Let’s call him Finals Week, and he’s been cutting into my Christmas excitement and anticipation far too long.  Five years as an undergrad, 3 years of graduate school (full-time), and 4 years of teaching.  That’s a lot.

What did Christmas preparations look like in those years on my own without full-time study?  I picked out a live tree every year, usually in late November or early December.  My friends that had a truck would help me back to my apartment.  I would decorate the tree with the ornaments I had grown up with.  My tree would glow with soft, colored lights, white angel bell ornaments, felt and wooden treasures from my childhood, and a new snowflake-like star on top (attached to the tree with rubber bands and chopsticks).  I cannot count the nights I slept on the couch in the living room to fall asleep with this glow about me.  I decorated the apartment with garland draped from the kitchen cabinets with red bows cheerily making a contrast with the dark green, lights encircling the railing of my spiral staircase, my nativity set carefully arranged on my piano, and other decorations I had been given being placed around my home with happy thoughts of the people who had given me such treasures over the years.  Sometimes, I invited friends over to have soup and to help me with the decorating just to have some fellowship and to relive the memories of the “Hanging of the Greens” event we had at our church when I was growing up to prepare the sanctuary for Advent.

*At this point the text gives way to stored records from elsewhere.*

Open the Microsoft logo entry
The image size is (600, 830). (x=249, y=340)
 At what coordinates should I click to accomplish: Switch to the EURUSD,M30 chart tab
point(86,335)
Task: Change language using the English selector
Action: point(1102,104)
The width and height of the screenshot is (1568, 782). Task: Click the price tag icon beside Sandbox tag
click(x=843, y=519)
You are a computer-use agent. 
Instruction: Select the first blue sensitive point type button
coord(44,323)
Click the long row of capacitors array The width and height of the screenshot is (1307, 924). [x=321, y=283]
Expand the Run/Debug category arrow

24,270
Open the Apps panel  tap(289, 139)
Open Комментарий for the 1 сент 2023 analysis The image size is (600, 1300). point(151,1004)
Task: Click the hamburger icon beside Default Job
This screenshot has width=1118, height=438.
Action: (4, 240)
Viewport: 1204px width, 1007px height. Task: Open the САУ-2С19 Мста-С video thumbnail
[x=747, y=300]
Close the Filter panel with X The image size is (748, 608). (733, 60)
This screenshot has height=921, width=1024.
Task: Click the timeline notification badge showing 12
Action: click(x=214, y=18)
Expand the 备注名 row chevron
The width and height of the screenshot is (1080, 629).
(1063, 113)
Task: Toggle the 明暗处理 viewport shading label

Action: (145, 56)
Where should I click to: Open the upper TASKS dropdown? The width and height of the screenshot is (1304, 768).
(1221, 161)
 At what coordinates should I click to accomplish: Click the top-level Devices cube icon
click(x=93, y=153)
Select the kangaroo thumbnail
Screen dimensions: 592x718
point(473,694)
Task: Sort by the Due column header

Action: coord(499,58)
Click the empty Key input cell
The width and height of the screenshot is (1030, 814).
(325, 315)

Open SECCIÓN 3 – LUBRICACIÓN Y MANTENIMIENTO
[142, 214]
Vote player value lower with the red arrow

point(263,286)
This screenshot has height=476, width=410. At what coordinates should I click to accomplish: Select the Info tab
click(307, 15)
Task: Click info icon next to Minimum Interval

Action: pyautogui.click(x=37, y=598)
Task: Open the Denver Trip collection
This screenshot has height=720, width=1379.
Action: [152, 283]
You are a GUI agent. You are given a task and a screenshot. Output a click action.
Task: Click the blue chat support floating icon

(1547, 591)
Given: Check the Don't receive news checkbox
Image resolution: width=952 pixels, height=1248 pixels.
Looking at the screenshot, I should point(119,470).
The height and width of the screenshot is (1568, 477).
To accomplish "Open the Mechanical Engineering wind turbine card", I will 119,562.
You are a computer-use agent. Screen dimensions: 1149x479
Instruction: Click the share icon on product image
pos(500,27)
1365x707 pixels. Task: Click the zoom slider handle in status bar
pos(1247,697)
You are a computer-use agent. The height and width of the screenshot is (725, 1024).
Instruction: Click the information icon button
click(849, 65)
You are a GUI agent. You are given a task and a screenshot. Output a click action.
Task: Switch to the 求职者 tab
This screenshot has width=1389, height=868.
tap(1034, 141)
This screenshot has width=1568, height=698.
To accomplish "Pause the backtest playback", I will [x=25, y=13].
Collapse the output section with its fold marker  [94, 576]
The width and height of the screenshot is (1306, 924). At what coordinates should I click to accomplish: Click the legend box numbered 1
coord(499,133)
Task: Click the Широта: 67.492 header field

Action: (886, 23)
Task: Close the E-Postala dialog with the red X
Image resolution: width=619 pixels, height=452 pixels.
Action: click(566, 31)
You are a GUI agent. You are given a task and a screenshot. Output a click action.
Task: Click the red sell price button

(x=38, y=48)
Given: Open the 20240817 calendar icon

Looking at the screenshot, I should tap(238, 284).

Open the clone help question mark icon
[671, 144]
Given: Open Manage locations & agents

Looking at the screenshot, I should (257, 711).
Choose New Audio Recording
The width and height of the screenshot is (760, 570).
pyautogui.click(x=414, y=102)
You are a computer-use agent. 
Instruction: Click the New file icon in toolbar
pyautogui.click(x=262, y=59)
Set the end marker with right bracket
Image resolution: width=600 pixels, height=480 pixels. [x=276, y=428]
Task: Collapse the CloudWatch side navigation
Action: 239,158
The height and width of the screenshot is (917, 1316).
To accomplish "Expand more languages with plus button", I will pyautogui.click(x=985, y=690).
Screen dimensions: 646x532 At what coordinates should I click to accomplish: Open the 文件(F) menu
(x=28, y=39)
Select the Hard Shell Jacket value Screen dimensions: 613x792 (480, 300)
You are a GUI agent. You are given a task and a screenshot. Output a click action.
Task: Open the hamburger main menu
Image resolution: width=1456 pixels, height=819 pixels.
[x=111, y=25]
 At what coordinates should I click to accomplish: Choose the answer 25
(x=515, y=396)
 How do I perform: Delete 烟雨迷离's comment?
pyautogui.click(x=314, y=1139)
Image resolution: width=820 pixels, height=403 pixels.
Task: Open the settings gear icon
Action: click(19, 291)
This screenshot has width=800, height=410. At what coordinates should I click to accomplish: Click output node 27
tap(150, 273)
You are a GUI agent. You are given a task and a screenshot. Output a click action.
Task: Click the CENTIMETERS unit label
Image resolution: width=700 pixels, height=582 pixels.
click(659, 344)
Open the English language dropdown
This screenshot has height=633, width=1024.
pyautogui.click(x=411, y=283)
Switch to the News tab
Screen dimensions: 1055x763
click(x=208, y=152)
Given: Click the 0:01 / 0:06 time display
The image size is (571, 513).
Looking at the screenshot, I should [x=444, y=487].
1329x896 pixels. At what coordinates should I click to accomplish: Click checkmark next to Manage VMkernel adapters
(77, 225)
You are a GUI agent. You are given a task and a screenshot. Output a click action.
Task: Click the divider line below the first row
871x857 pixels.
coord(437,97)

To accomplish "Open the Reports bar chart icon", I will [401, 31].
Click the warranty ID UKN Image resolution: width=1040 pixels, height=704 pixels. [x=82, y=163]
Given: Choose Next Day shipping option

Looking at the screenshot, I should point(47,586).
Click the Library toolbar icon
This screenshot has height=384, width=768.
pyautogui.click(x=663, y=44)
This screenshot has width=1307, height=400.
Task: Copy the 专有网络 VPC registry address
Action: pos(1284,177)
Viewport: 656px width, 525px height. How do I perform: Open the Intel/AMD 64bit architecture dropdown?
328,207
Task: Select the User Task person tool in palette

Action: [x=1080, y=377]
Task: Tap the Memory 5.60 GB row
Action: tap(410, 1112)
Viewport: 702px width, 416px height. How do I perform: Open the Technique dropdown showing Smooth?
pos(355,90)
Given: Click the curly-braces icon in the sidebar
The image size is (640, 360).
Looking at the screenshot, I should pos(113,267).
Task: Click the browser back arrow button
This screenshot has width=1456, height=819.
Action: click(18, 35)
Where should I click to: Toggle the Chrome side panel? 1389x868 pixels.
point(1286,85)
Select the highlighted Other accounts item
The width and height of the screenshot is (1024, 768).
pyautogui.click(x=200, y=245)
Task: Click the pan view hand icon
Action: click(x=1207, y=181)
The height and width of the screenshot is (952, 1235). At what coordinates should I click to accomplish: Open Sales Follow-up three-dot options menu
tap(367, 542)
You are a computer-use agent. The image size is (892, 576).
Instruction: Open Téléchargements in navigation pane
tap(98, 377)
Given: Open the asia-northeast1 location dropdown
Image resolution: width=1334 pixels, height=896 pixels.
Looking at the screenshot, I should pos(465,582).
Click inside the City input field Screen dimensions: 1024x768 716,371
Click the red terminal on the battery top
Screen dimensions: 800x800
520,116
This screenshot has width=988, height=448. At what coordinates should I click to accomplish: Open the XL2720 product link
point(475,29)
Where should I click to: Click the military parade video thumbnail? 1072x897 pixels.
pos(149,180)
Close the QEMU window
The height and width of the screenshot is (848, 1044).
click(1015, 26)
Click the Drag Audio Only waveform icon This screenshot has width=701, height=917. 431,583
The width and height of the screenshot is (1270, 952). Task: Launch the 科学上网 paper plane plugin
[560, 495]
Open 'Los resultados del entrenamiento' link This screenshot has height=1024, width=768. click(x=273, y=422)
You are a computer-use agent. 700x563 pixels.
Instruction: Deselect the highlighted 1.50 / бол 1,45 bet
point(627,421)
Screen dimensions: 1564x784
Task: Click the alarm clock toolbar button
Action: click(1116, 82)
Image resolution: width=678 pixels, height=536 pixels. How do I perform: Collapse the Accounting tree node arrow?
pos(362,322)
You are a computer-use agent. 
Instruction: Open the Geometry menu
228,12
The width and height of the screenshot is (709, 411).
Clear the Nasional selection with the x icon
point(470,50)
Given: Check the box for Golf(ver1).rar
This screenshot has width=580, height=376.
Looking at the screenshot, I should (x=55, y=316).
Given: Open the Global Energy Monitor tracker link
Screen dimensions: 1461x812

Usually, the first weekend in December (before dead week and finals), I invited my church (yes, everyone, but it was an amazing and small church of primarily college students, University Lutheran Chapel) to a Christmas party.  I provided the food and drinks, giving me a great chance (and motivation) to complete some holiday baking, try new recipes, and get in the spirit that I so enjoy.  One of the highlights of the party was always the white elephant gift exchange with a limit of $5.  My apartment was usually filled, sometimes with people coming that I had never met.  Those parties were filled with laughter and warmth!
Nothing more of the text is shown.